### Material provided
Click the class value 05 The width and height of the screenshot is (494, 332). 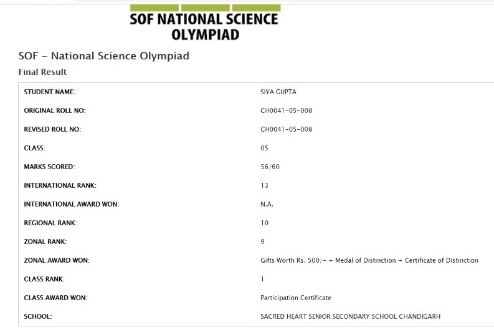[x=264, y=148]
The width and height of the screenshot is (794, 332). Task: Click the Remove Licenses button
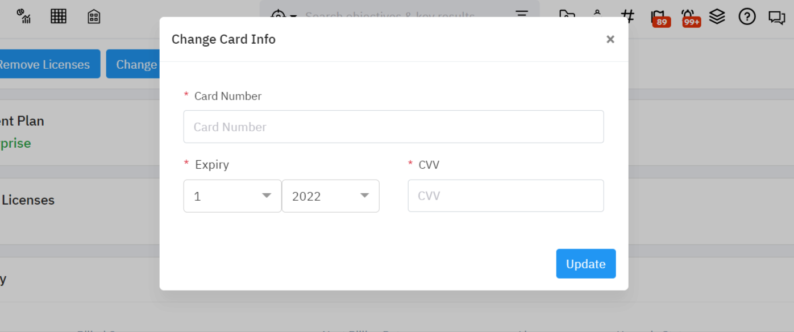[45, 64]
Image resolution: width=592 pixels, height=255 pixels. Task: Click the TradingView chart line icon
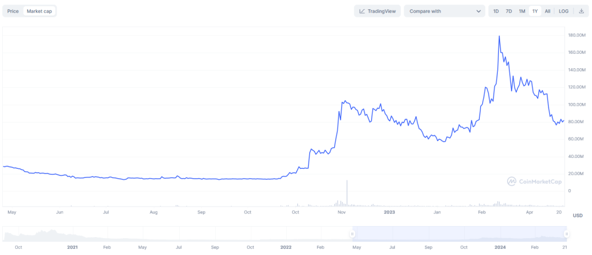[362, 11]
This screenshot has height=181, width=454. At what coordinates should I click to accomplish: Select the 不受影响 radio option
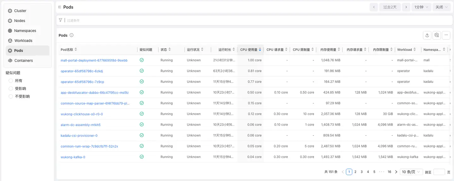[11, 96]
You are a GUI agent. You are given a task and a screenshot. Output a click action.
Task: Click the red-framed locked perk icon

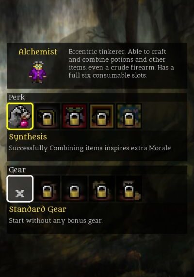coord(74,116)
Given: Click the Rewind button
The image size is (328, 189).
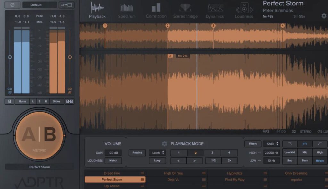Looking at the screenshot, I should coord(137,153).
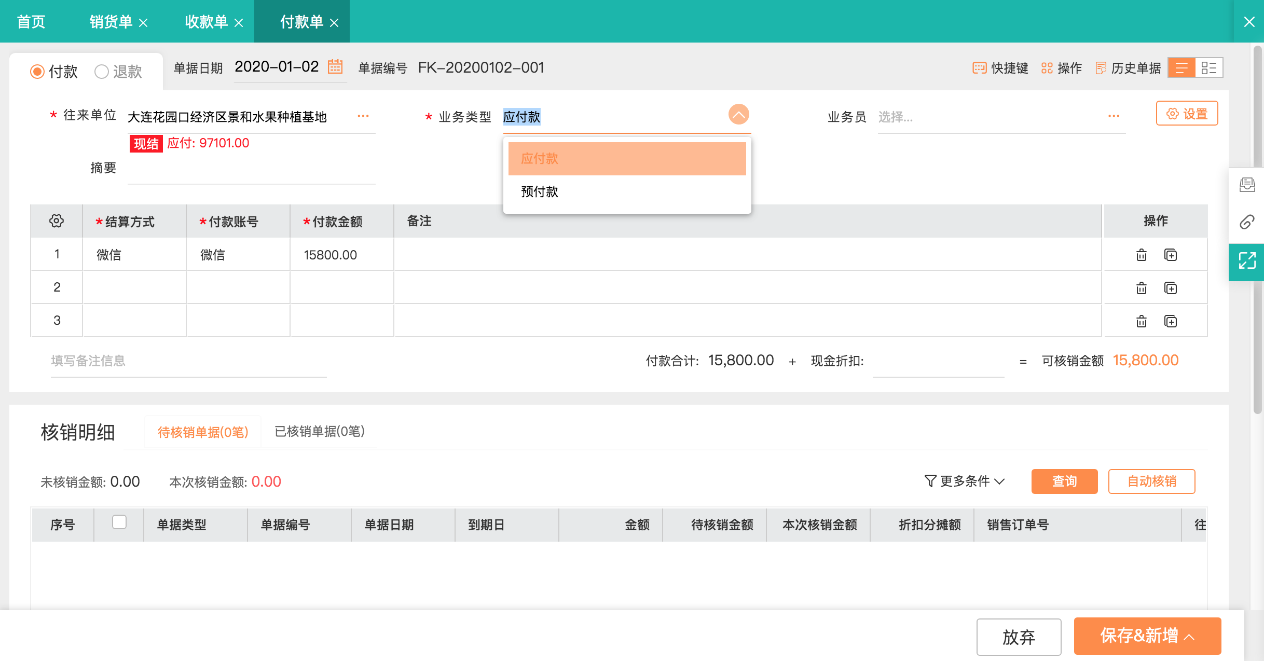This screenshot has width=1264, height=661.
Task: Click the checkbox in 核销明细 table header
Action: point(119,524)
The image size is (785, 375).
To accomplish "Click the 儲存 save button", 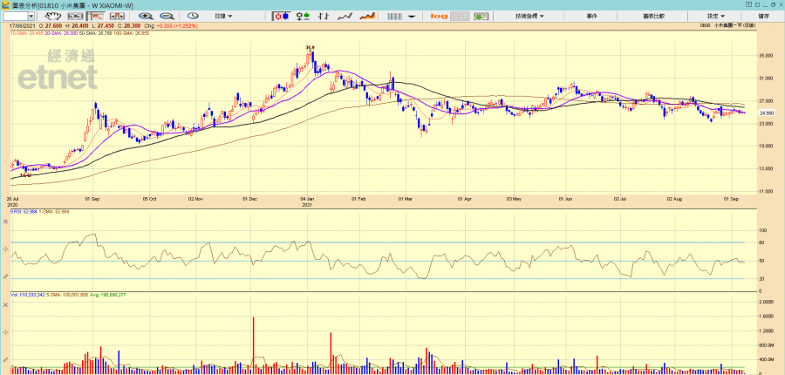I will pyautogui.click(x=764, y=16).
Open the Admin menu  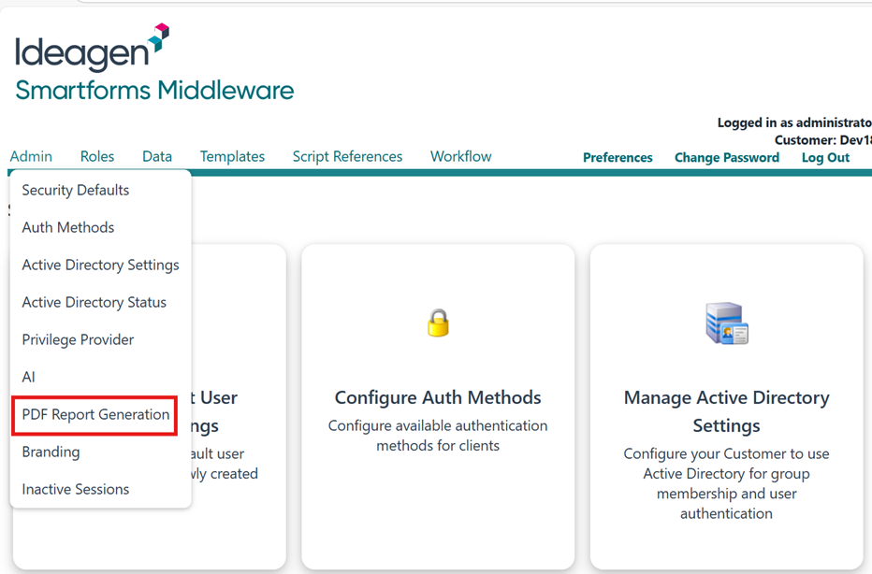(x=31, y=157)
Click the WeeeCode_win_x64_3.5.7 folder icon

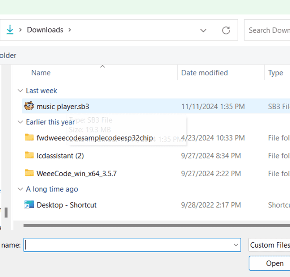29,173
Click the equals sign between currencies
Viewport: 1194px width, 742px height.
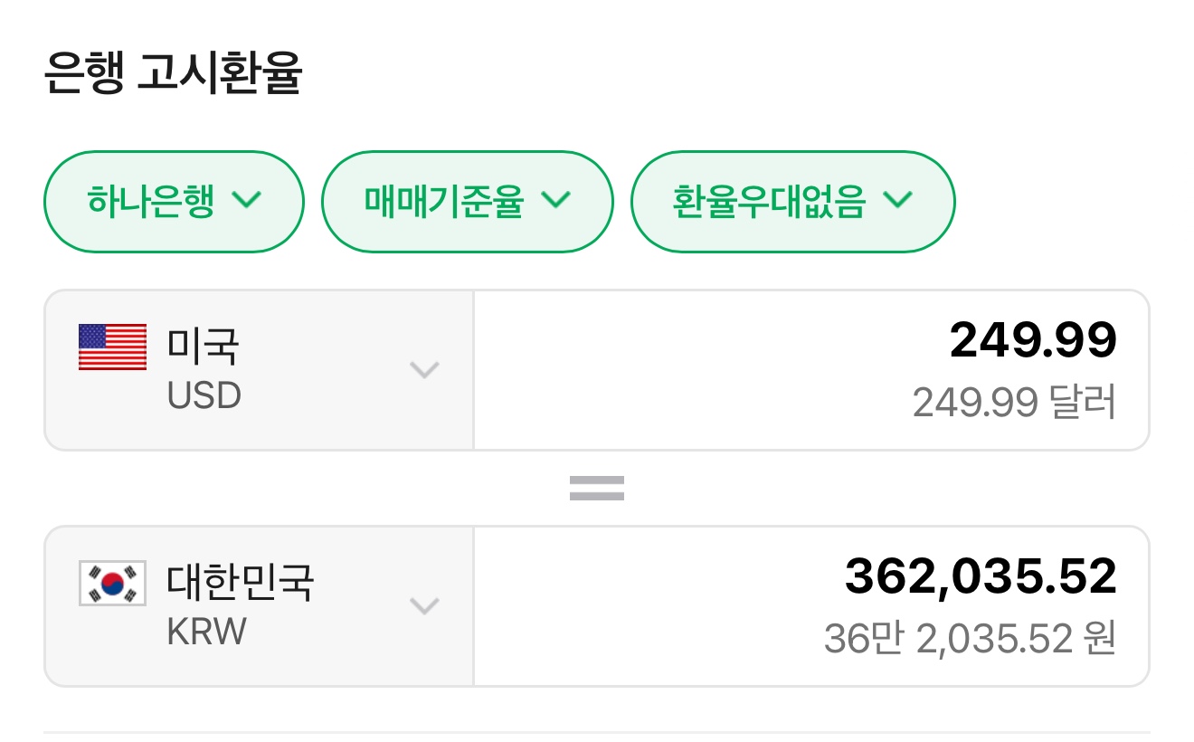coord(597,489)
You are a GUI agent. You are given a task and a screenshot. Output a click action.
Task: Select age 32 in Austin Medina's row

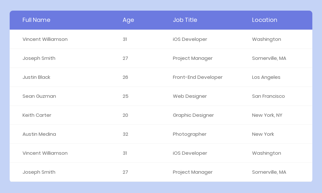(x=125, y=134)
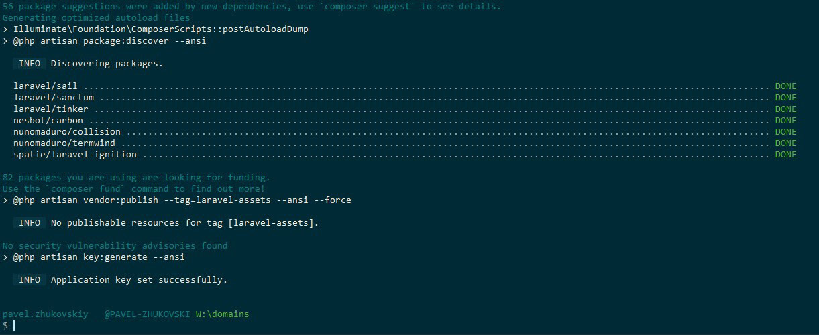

### What is expected
Exactly the lines from the one containing "Viewport: 1194px width, 742px height." through the end of the data above: repeat those, both ends included, and nothing else. Skip the pictures.

### Answer box
Viewport: 1194px width, 742px height.
coord(597,489)
You are a GUI agent. You are given a task and a screenshot. Output a click action.
Task: Select age 32 in Austin Medina's row

(x=125, y=134)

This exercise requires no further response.